Three Things I Can’t Do Without

by Adrith Bedore Bicchieri, Head Editor, INALJ Maryland

Three Things I Can’t Do Without

Adrith_BicchieriI will freely admit that right now stress has me by the tail, instead of me having stress by the tail. In addition to my job search going into the fourteenth inning, my husband is now deployed and I’m home alone with a puppy.
To say things are a bit crazy is a wild understatement.
In lieu of profound thoughts on the state of our profession, I thought I’d share the three things I would absolutely not make it twenty-four hours without.
  1. A coffee-maker with a timer. I used to be a night owl, and then we got a sixteen-week-old puppy. She’s just over a year old now, but she still isn’t ready to let the humans sleep in – and now that I’m flying solo, there’s no one else to take the 6 AM wake-up call. Ready access to caffeine in the morning helps.
     
  2. My smartphone. Aside from the ability to receive phone calls from the other side of the world even when I’m at the grocery store, the doctor’s office, or the theater, my smartphone is saving my bacon daily. My doctor informed me during the last deployment that stress can have a profound negative effect on the ability to remember things – which I discovered to be absolutely true. So now I set alerts for everything – even down to putting the trash out the night before – yet another chore that wasn’t mine until two weeks ago. (And the GoodReads app now scans barcodes! Now I can fill up my “to-read” queue even easier, ensuring that I will never, ever get to the end of it.)
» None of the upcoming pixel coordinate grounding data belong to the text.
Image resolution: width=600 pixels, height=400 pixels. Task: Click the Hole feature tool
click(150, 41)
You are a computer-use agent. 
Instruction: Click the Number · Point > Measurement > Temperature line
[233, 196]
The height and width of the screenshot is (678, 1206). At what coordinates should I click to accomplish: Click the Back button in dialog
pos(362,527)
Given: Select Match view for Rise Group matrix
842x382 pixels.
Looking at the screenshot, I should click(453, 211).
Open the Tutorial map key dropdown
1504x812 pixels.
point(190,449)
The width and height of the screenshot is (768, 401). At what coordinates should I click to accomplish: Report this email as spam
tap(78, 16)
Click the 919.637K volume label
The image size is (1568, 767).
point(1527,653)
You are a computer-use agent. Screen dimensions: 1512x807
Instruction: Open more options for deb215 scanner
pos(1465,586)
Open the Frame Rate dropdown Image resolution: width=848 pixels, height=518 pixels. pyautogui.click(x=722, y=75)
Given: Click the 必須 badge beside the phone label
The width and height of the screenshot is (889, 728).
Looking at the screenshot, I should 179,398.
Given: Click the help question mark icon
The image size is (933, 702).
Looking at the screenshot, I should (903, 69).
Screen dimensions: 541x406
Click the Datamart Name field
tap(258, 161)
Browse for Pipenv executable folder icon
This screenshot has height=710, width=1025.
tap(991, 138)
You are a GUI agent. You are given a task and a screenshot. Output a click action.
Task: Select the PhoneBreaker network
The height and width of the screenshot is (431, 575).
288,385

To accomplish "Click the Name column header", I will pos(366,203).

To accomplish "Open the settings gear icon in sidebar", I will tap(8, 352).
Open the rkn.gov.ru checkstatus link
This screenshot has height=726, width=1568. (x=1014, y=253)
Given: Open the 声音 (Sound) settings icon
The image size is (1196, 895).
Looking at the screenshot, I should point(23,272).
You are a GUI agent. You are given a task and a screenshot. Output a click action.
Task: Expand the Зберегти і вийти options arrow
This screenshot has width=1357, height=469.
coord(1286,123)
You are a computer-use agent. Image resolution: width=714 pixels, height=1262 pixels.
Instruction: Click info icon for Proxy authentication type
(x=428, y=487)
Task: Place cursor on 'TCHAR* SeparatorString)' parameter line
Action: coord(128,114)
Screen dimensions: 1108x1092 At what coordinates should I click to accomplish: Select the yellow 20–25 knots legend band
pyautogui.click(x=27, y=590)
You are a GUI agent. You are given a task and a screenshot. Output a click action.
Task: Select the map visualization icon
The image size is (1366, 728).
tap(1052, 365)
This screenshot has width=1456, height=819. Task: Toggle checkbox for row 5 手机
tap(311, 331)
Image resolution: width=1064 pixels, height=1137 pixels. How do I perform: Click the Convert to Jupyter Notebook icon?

  3. Puppy day-camp. Up until last November, I would have said that I worked pretty well in any type of environment … and then we brought a puppy home. One who chases and tries to herd the cat, whose baying and barks could knock a seasoned meditator out of peaceful repose. We drove each other crazy until I discovered puppy day-camp during my last stint of solo puppy-parenting. The dog has a place to go to socialize with other dogs and burn up a bunch of energy, and I get the uninterrupted time I need to finish a project. 
As I’ve sat here considering my three things, I’ve noticed that there is a common thread. This list is about recognizing what I need, and acquiring the tools and the help I need to be successful. It’s easy to think that we should have all the answers and be able to do it all, especially when we’re trying to convince an interview panel that we are the best candidate for the job. But in reality, very few of us work alone in an absolute vacuum.
What are the things that you can’t do without?